►
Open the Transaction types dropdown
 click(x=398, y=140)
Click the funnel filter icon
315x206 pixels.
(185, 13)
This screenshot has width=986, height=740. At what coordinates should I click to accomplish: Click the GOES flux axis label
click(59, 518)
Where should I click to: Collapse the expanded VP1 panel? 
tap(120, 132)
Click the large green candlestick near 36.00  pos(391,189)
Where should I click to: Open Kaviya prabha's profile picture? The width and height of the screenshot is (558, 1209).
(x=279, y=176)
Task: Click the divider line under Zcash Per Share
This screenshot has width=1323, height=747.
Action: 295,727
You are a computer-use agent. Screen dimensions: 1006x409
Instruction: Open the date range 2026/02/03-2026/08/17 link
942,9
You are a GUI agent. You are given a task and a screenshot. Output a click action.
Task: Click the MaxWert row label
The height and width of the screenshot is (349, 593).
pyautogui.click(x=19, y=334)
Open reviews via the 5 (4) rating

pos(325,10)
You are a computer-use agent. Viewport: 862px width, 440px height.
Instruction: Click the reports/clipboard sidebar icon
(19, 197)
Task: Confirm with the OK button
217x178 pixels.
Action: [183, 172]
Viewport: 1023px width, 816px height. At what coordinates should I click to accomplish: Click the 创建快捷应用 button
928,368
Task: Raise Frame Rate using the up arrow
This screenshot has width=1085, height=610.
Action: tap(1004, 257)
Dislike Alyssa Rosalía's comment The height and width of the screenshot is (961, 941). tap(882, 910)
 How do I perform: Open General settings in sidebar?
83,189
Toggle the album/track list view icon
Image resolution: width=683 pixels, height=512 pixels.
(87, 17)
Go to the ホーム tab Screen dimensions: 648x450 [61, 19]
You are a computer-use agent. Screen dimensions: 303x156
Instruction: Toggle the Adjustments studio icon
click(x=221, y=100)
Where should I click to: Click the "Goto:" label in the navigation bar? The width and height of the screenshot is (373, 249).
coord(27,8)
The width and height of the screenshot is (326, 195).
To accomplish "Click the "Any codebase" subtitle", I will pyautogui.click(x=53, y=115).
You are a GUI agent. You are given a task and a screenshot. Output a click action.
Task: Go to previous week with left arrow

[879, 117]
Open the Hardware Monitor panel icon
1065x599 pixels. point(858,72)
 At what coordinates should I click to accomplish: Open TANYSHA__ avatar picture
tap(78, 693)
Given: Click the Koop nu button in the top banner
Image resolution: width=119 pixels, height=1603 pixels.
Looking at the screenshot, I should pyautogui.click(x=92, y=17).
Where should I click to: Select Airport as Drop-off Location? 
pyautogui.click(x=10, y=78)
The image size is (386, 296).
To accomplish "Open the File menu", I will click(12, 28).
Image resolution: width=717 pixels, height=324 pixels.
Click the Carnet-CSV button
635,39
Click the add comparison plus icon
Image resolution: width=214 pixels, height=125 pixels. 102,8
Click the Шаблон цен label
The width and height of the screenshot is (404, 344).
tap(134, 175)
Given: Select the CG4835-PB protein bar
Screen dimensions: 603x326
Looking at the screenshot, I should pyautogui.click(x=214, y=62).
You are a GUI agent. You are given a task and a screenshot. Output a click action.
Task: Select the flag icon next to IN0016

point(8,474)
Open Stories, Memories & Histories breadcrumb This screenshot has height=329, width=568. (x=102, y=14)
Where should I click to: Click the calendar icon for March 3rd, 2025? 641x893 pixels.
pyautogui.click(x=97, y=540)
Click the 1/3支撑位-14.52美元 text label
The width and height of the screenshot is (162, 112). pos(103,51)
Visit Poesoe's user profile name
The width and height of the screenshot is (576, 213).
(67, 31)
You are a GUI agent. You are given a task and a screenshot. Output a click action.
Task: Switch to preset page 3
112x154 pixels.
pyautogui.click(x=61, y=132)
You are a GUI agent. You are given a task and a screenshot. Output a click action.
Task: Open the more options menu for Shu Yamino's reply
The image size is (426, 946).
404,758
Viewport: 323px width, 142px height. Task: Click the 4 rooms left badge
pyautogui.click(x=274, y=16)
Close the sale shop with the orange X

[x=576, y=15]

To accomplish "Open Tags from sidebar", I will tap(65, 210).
◄
Please output the entries above, every line exactly as it reads.

* ANSWER BELOW *
Open the Transaction types dropdown
 click(x=398, y=140)
Click the funnel filter icon
315x206 pixels.
(185, 13)
This screenshot has width=986, height=740. At what coordinates should I click to accomplish: Click the GOES flux axis label
click(59, 518)
Where should I click to: Collapse the expanded VP1 panel? 
tap(120, 132)
Click the large green candlestick near 36.00  pos(391,189)
Where should I click to: Open Kaviya prabha's profile picture? The width and height of the screenshot is (558, 1209).
(x=279, y=176)
Task: Click the divider line under Zcash Per Share
This screenshot has width=1323, height=747.
Action: 295,727
You are a computer-use agent. Screen dimensions: 1006x409
Instruction: Open the date range 2026/02/03-2026/08/17 link
942,9
You are a GUI agent. You are given a task and a screenshot. Output a click action.
Task: Click the MaxWert row label
The height and width of the screenshot is (349, 593).
pyautogui.click(x=19, y=334)
Open reviews via the 5 (4) rating

pos(325,10)
You are a computer-use agent. Viewport: 862px width, 440px height.
Instruction: Click the reports/clipboard sidebar icon
(19, 197)
Task: Confirm with the OK button
217x178 pixels.
Action: [183, 172]
Viewport: 1023px width, 816px height. At what coordinates should I click to accomplish: Click the 创建快捷应用 button
928,368
Task: Raise Frame Rate using the up arrow
This screenshot has width=1085, height=610.
Action: tap(1004, 257)
Dislike Alyssa Rosalía's comment The height and width of the screenshot is (961, 941). tap(882, 910)
 How do I perform: Open General settings in sidebar?
83,189
Toggle the album/track list view icon
Image resolution: width=683 pixels, height=512 pixels.
(87, 17)
Go to the ホーム tab Screen dimensions: 648x450 [61, 19]
You are a computer-use agent. Screen dimensions: 303x156
Instruction: Toggle the Adjustments studio icon
click(x=221, y=100)
Where should I click to: Click the "Goto:" label in the navigation bar? The width and height of the screenshot is (373, 249).
coord(27,8)
The width and height of the screenshot is (326, 195).
To accomplish "Click the "Any codebase" subtitle", I will pyautogui.click(x=53, y=115).
You are a GUI agent. You are given a task and a screenshot. Output a click action.
Task: Go to previous week with left arrow

[879, 117]
Open the Hardware Monitor panel icon
1065x599 pixels. point(858,72)
 At what coordinates should I click to accomplish: Open TANYSHA__ avatar picture
tap(78, 693)
Given: Click the Koop nu button in the top banner
Image resolution: width=119 pixels, height=1603 pixels.
Looking at the screenshot, I should pyautogui.click(x=92, y=17).
Where should I click to: Select Airport as Drop-off Location? 
pyautogui.click(x=10, y=78)
The image size is (386, 296).
To accomplish "Open the File menu", I will click(12, 28).
Image resolution: width=717 pixels, height=324 pixels.
Click the Carnet-CSV button
635,39
Click the add comparison plus icon
Image resolution: width=214 pixels, height=125 pixels. 102,8
Click the Шаблон цен label
The width and height of the screenshot is (404, 344).
tap(134, 175)
Given: Select the CG4835-PB protein bar
Screen dimensions: 603x326
Looking at the screenshot, I should pyautogui.click(x=214, y=62).
You are a GUI agent. You are given a task and a screenshot. Output a click action.
Task: Select the flag icon next to IN0016

point(8,474)
Open Stories, Memories & Histories breadcrumb This screenshot has height=329, width=568. (x=102, y=14)
Where should I click to: Click the calendar icon for March 3rd, 2025? 641x893 pixels.
pyautogui.click(x=97, y=540)
Click the 1/3支撑位-14.52美元 text label
The width and height of the screenshot is (162, 112). pos(103,51)
Visit Poesoe's user profile name
The width and height of the screenshot is (576, 213).
(67, 31)
You are a GUI agent. You are given a task and a screenshot. Output a click action.
Task: Switch to preset page 3
112x154 pixels.
pyautogui.click(x=61, y=132)
You are a GUI agent. You are given a task and a screenshot. Output a click action.
Task: Open the more options menu for Shu Yamino's reply
The image size is (426, 946).
404,758
Viewport: 323px width, 142px height. Task: Click the 4 rooms left badge
pyautogui.click(x=274, y=16)
Close the sale shop with the orange X

[x=576, y=15]

To accomplish "Open Tags from sidebar", I will tap(65, 210).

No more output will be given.